The theory is also, taken in detail and the assignments are cleverly designed, this course was a joy to take. Initially, I thought that I would complete this course in a span of 6 weeks, which is actually prescribed. But, the fluidity of the course content was so great, ended up completing the course within a week

Definitely, taking the advanced courses

By Stefano P

Nov 16, 2015

I appreciate this course that is one of the best mooc courses I ever done.

Being a computer science engineer, I found the "hands on" approach particularly amazing, it lets you immediately start applying the topics with real use cases.

I started this course after completing the Machine Learning course of Andrew NG (Stanford University), and this made a perfect companion.

I think that if I didn't have followed the NG course, probably I would miss something from the theory, particularly maths and statistic that in this course are missing. (in any case where superbly covered by NG course)

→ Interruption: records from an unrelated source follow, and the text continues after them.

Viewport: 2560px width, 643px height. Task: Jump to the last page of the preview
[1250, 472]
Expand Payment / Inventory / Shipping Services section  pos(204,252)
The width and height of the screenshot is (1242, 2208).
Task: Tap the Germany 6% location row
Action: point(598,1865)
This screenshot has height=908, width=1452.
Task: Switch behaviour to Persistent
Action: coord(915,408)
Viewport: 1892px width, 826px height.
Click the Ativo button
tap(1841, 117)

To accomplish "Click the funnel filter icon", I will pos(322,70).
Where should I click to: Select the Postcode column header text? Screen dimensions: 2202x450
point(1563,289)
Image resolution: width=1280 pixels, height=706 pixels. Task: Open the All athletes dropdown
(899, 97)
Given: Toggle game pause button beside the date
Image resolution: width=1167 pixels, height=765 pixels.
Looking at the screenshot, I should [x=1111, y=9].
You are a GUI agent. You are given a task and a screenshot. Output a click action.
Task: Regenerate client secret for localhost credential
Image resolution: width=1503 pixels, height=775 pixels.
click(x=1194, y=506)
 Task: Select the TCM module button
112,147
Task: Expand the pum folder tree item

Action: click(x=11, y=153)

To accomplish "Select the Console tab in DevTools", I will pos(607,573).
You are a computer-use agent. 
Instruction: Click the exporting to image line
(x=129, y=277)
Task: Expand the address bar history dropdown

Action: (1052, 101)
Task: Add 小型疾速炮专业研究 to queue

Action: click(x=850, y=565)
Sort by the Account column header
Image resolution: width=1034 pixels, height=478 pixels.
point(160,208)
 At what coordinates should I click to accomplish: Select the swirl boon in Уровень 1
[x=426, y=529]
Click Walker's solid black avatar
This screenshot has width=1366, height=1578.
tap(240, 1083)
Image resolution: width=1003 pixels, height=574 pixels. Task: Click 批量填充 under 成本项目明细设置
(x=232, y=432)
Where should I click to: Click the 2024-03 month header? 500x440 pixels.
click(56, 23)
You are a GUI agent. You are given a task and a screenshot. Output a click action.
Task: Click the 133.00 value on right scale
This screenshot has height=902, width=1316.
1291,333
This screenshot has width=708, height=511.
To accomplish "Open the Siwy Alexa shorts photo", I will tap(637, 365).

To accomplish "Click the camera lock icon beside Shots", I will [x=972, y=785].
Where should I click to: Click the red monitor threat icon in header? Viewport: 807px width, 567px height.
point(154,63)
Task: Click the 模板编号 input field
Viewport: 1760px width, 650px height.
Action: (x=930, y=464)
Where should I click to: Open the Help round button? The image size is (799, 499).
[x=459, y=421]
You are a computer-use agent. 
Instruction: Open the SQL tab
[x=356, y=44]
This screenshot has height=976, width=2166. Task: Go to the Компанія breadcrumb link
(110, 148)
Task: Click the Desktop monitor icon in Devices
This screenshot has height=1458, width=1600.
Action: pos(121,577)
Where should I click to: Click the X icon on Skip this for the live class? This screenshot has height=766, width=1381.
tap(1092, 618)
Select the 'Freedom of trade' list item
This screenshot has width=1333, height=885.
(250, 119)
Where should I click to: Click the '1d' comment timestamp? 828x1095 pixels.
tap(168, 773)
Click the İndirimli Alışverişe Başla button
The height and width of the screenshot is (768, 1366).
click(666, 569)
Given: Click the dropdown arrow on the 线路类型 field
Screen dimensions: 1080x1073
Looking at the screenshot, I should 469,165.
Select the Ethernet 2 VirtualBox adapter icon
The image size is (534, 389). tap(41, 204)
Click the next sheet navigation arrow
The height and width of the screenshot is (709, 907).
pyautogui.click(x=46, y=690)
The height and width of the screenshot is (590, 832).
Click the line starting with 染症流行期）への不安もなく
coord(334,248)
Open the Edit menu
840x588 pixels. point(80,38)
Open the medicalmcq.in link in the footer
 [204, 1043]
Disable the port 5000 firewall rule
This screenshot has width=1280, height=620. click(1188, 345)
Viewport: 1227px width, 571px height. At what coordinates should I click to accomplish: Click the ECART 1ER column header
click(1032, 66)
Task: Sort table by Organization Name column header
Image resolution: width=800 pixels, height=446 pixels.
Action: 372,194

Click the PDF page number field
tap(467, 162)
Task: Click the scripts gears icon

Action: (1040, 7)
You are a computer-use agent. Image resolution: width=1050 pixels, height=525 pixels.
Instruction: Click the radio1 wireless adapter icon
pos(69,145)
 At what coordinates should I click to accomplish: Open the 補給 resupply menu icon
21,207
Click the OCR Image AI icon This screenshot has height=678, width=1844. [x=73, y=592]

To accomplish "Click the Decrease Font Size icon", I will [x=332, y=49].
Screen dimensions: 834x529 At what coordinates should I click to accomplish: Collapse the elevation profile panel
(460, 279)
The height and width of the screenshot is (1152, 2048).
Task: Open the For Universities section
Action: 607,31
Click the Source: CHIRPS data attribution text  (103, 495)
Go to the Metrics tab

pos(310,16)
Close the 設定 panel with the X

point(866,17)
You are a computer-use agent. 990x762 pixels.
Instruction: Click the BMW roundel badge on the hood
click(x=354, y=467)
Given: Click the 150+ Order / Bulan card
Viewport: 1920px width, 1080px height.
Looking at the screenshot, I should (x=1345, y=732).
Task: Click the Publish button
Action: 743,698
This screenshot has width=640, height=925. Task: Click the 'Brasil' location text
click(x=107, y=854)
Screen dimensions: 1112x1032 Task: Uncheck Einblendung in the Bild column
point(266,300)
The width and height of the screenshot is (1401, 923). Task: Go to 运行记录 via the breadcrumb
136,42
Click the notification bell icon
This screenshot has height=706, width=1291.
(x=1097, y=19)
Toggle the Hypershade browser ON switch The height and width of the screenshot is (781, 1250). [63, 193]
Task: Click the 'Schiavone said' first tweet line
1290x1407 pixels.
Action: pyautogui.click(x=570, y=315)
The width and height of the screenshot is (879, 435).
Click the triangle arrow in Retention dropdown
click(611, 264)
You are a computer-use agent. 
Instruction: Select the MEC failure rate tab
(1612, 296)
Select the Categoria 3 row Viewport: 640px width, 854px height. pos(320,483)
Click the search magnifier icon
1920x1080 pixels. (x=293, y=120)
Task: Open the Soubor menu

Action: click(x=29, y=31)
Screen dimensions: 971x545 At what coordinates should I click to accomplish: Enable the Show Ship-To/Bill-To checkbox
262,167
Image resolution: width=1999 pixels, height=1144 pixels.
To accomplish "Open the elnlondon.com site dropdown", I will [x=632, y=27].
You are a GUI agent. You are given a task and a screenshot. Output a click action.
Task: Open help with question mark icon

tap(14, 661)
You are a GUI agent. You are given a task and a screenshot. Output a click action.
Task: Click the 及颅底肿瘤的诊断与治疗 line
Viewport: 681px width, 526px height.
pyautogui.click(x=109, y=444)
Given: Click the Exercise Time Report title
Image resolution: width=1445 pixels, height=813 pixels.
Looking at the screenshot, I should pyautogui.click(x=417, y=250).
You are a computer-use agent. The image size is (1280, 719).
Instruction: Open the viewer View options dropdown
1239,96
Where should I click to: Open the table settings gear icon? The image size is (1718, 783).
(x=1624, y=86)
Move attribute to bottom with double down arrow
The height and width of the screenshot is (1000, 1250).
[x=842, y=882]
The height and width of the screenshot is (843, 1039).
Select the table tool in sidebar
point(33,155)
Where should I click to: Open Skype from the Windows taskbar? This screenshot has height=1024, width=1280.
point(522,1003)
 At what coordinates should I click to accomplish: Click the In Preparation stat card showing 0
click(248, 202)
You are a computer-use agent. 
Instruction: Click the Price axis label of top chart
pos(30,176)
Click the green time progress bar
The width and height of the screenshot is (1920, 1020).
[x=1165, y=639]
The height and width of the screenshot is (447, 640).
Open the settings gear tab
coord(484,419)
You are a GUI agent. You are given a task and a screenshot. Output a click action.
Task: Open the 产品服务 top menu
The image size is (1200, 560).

Thanks a lot for the course

Stefano Priola

Turin Italy

By Nirav P

Sep 22, 2016

Excellent Introduction to the Machine Learning applications. This is course does not cover all the "details" of the method, but rather just prepare/motivates the use machine learning. Only criticism would be that course relies on GraphLab Create, but frankly speaking this is quite alright as I mentioned that the point of the course is to deliver the motivation and show some interesting applications of machine learning rather than explaining every detail of each module. If you want more details, take the entire specialization where you have more freedom to write your own code without the use of the use of Graphlab.

By Yamin A

Dec 30, 2018

Excellent introductory course on Machine Learning. The material is taught at a level that does not require much in terms of pre-requisites, both in terms of the math and the programming requirements. From my perspective, I have an extensive background in Math, and some background in programming (MATLAB, R). I had not used Python prior to this course, and I found that I could keep up and learn both some Python and ML. I was able to finish the course in two weeks. Well done to the instructors who made the videos fun and accessible. Recommended for anyone who wants to learn something about ML.